What do Beethoven's Piano Concerto No. 3 and Liszt's Piano Concerto No. 1 have in common? Perhaps the fact that they both represent, even in the perception of Daniel Barenboim who recently performed them first in Turin and then in Rome, an epochal change.

Both concertos ‘substantiate’ a form inherited from the past with new contents, where eloquence, rhetoric, and idealism intertwine, clash, fuse, and distance themselves. One beginning of change, Beethoven, the other arrival and immediate departure.

Innovation and tradition in both.

Innovation and tradition in Barenboim’s interpretation, especially for Beethoven.
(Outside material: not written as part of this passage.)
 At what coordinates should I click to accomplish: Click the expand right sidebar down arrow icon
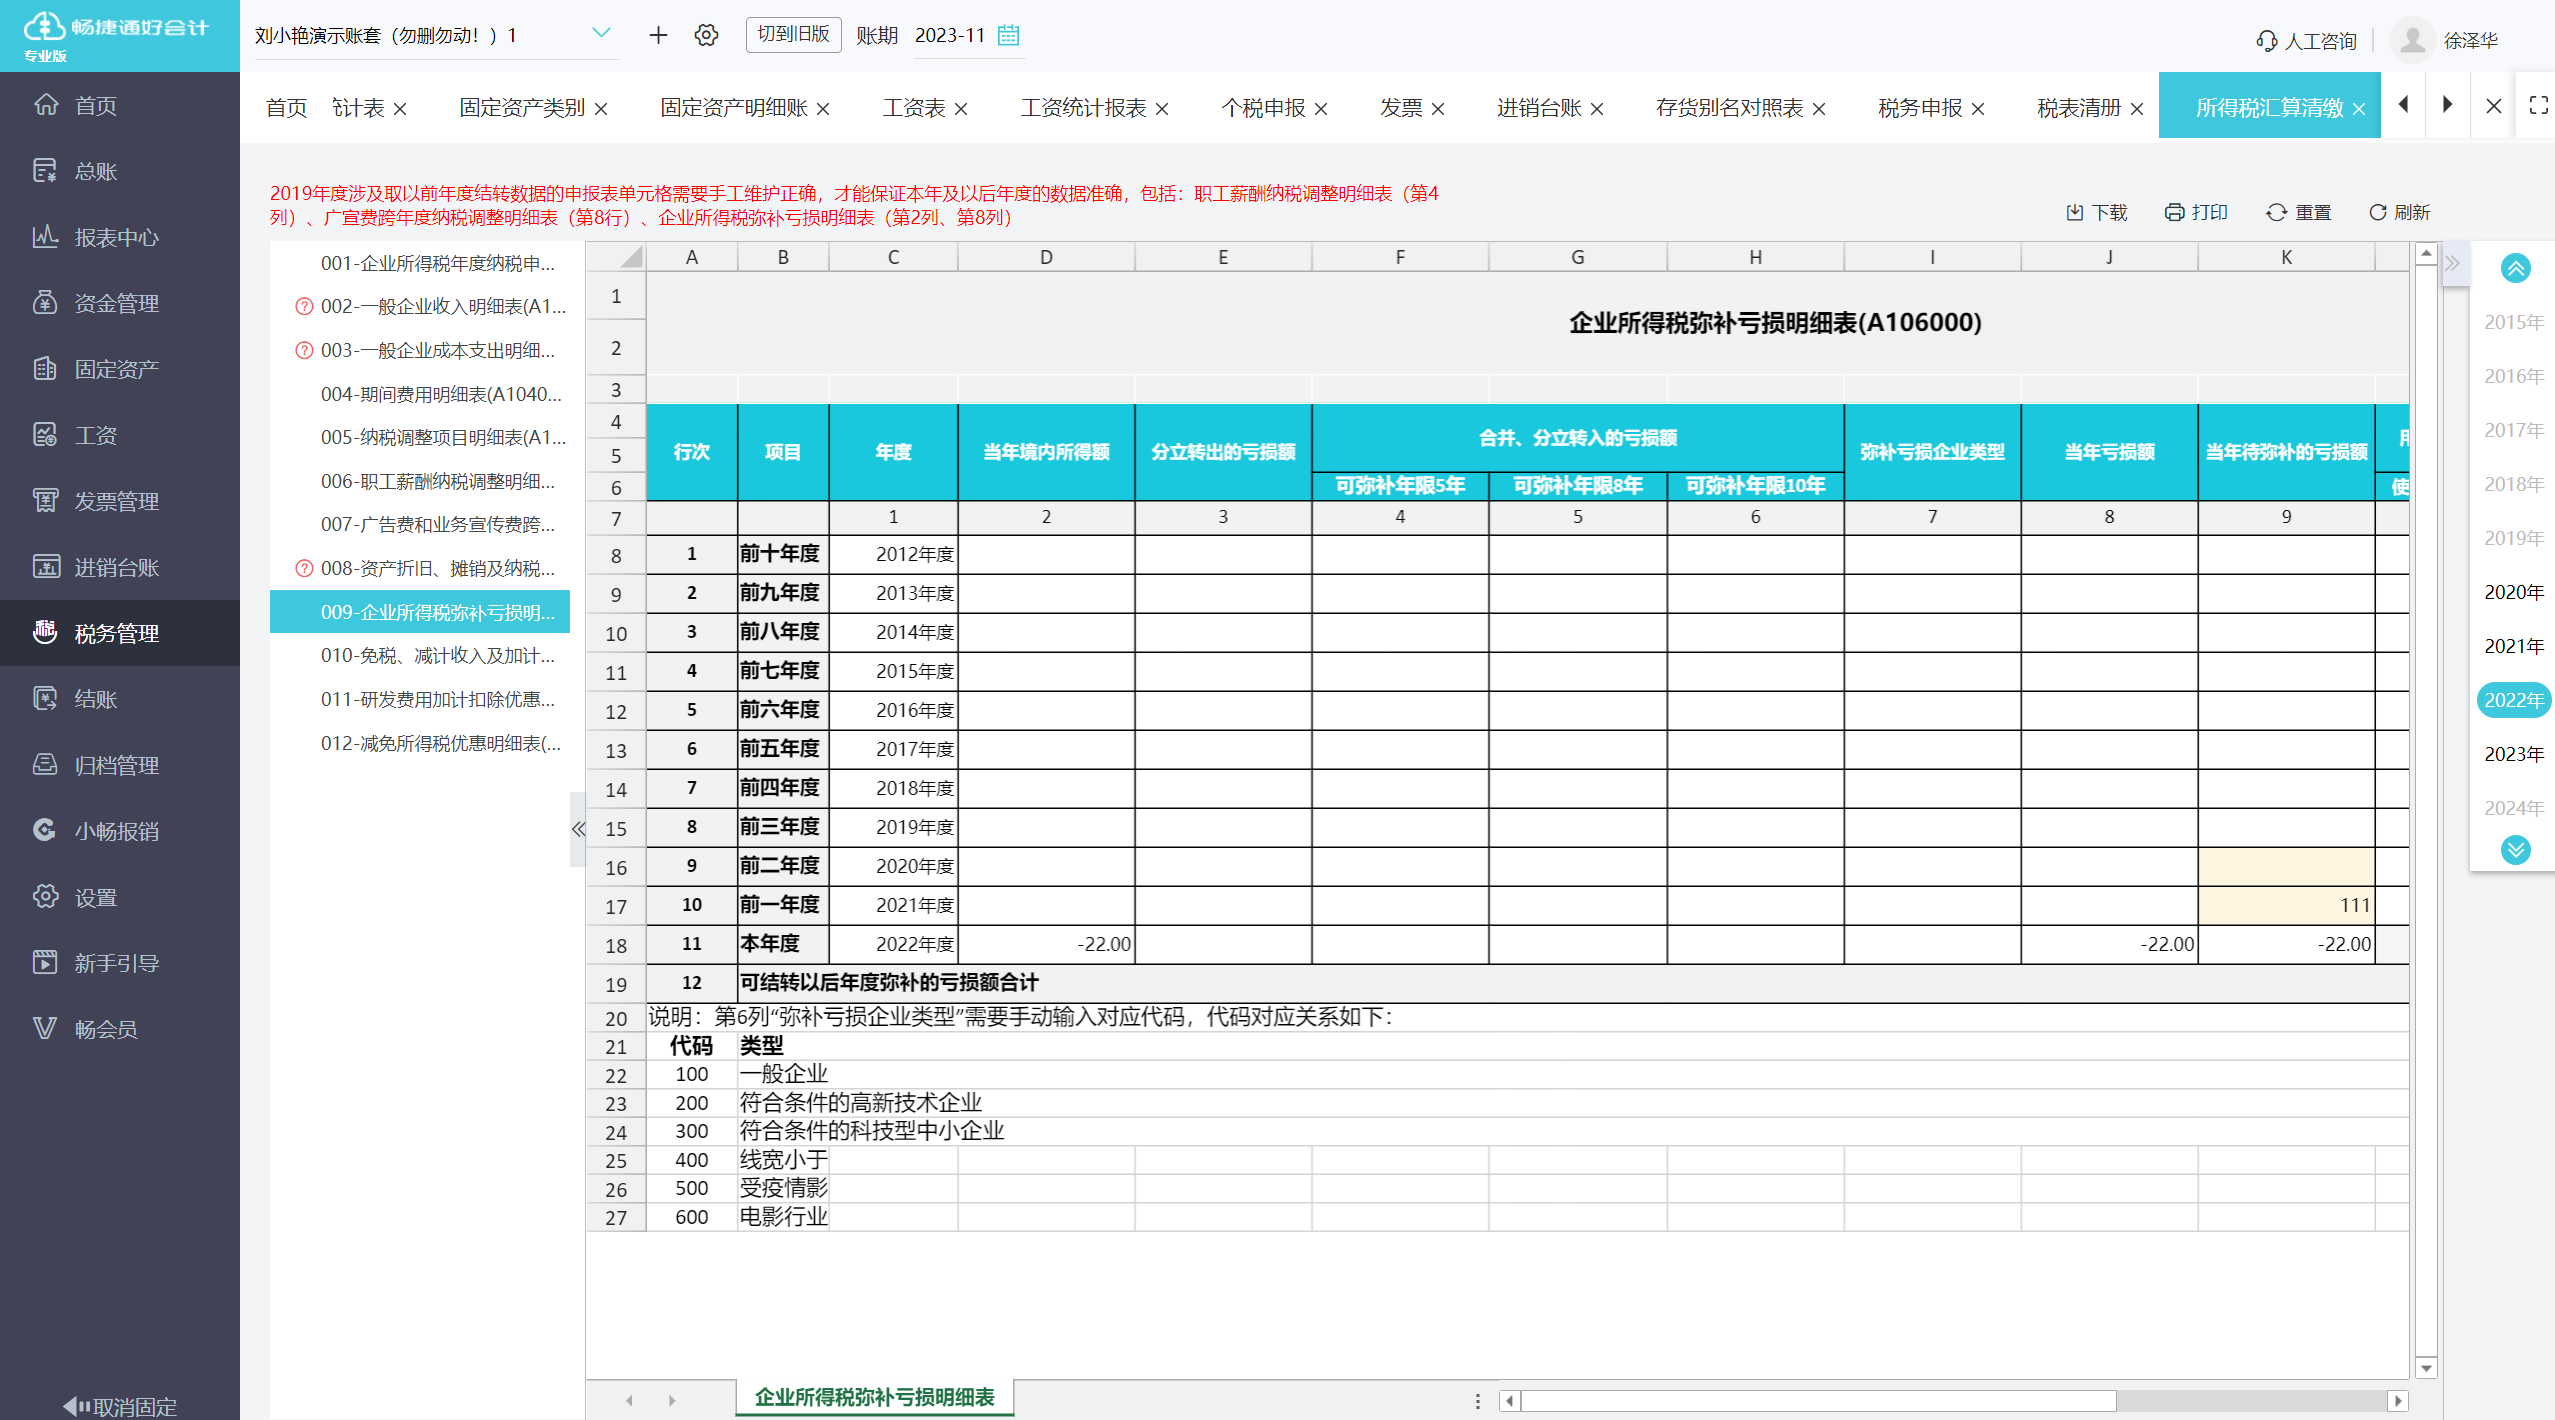(x=2513, y=852)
An entirely English elegance his, always based on the minimal: few lines, few changes in phrasing, few differentiations in dynamics, and on the contrary, clarity and firmness in controlling tensions but also passions, an emotional intensity always measured, calibrated to the point of sometimes seeming more outward than genuinely felt. Barenboim deliberately ‘highlighted’, juxtaposing the old and the new of a ‘traditional’ performance practice felt as past but a starting point for a future-oriented innovation, even in terms of execution; the result was a Piano Concerto No. 3 in search of something that had not yet been done and that remained unexplored, a No. 3 interesting for some choices of taste, yet equally questionable as such.
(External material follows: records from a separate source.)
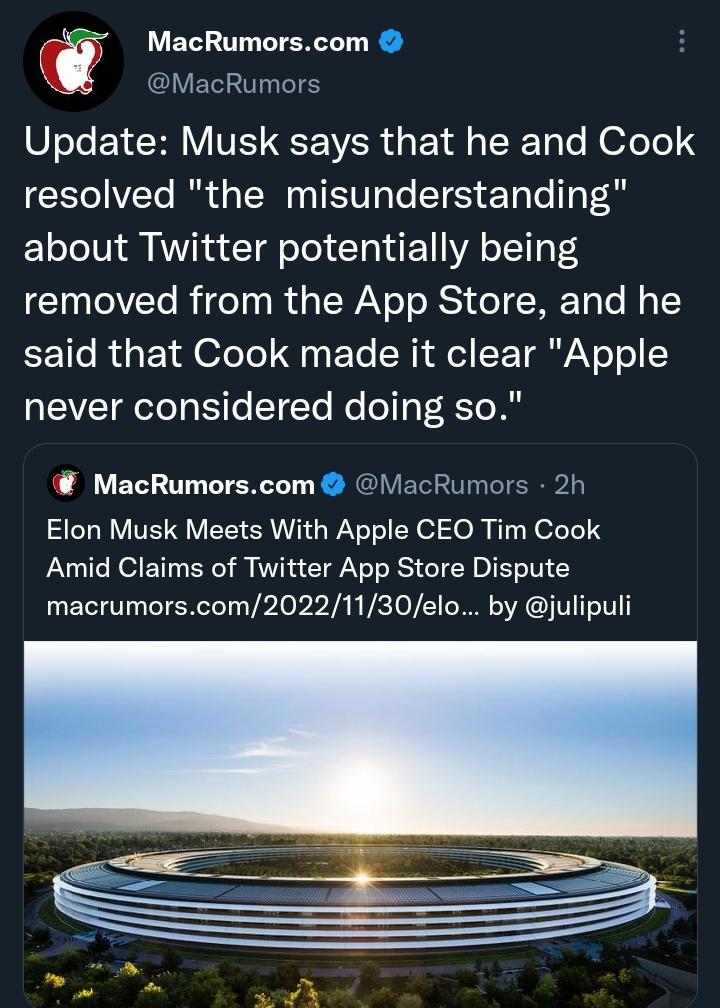Click the verified badge beside the top MacRumors.com name
This screenshot has width=720, height=1008.
coord(392,42)
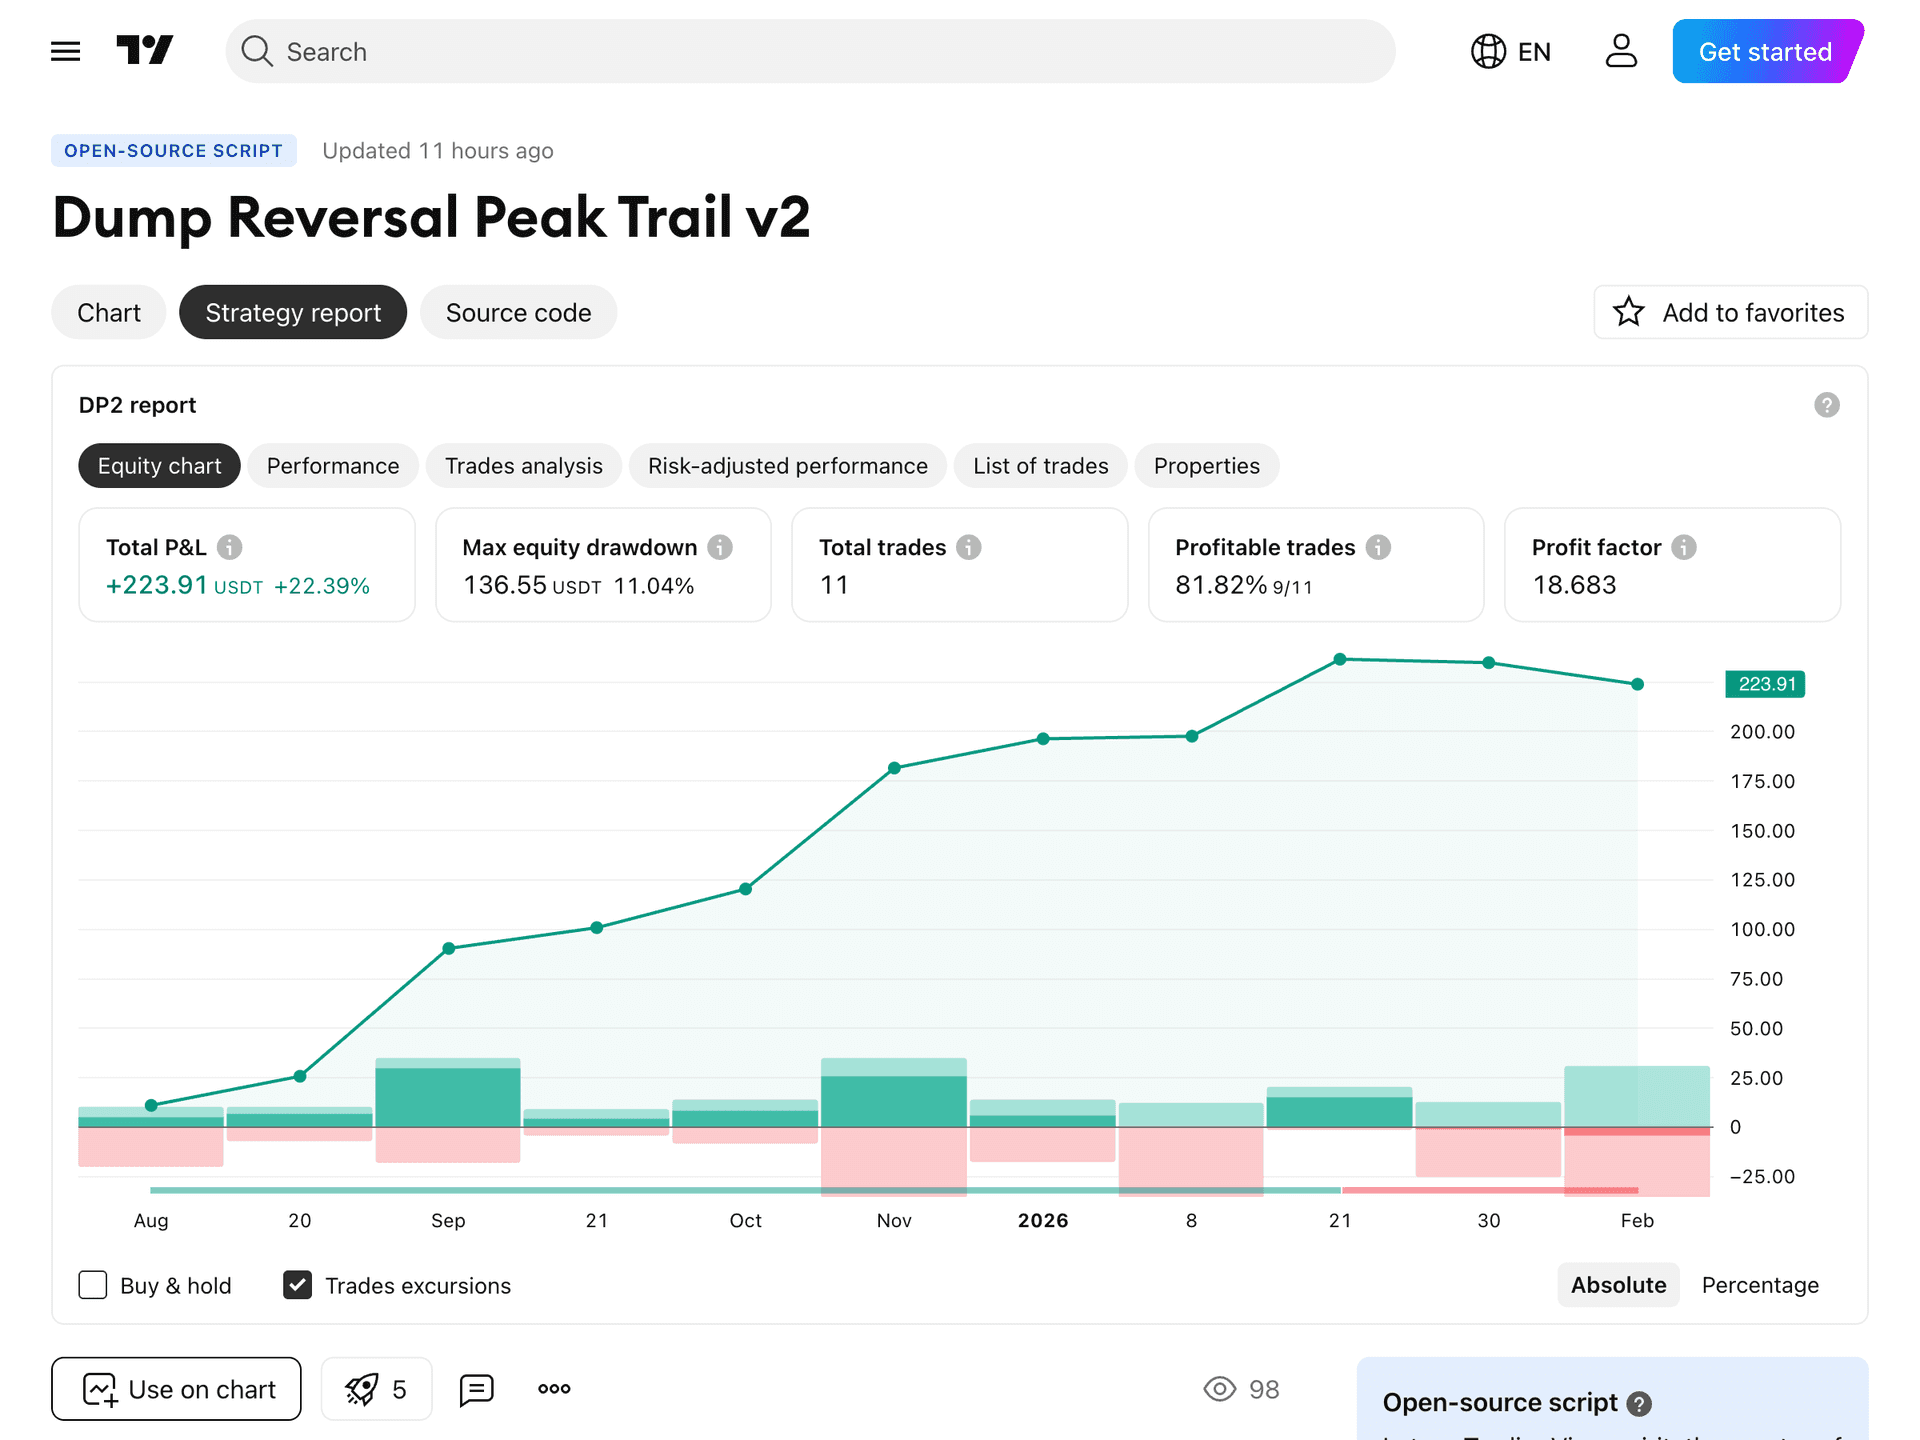Click the DP2 report help icon
This screenshot has height=1440, width=1920.
point(1827,404)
Classicist but not classical. Romanticizing, not romantic.

No concession to the meditative, ecstatic, contemplative, almost improvised intimacy of the Largo felt by Barenboim rather as an Adagio. No concession to the humorous touch, genuinely delightful for once, of the agile theme of the 3rd movement, one of those themes that seem to have been gathered from the barrel organ of some unknown street musician and then processed and transfigured by Beethoven. A 3rd movement in line with the loaded and.. caricatural reinterpretation of the entire concerto where humor gave way to an irony not entirely fitting yet to Beethoven’s typically ‘masculine’ writing.

Choices.

Choices not always agreeable from the perspective of artistic/musical content communication and not always impeccable from that of good taste, yet choices of a pianist who is an artist and who, if nothing else, unlike others, has never sought to smuggle an image of himself that was not an expression of his own way of being and feeling.
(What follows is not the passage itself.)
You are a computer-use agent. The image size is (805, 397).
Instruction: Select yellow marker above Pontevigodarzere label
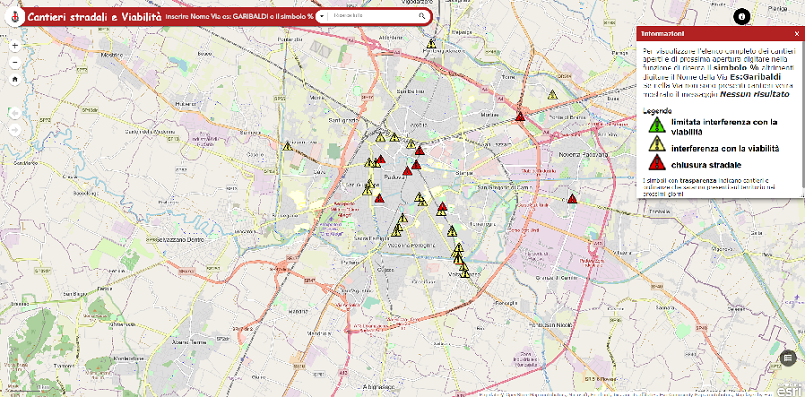click(x=431, y=44)
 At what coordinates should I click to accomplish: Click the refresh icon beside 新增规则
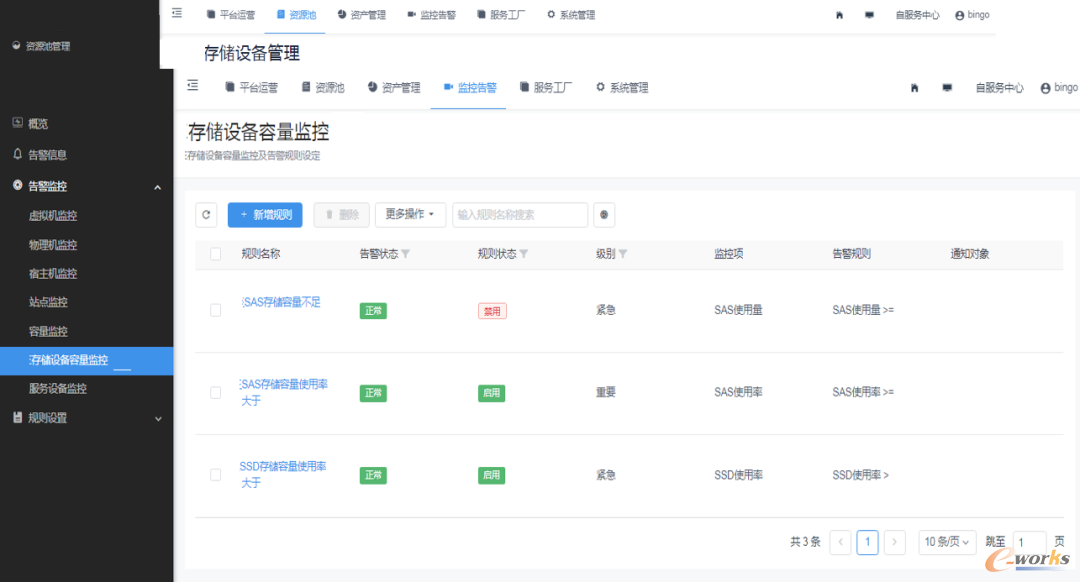[x=206, y=215]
Choices that the interpretation of Liszt cast in a new light because, without any fractures, Barenboim let the irony he had infused in Beethoven's concerto pass through them. Perfect understanding with Pappano, tight and convulsive rehearsals allowed the restoration to Liszt’s No. 1 of the provocative and desecrating originality that left... listeners and critics of the time bewildered. The control of the emotional aspect, the English humor, unsuited to Beethovenian Eloquence, found fertile ground in the insistent, distorting, and grotesque, tearful but also ironic and mocking, parodic eloquence of a Liszt with inexhaustible verve. And Barenboim’s pianism became hyper shimmering, bold, and elegantly aggressive, as a logical conclusion of the initial Beethoven reinterpretation premise.

A special concert, not very 'captivating' from an emotional point of view, but fascinating from an intellectual one. Still a lesson indeed.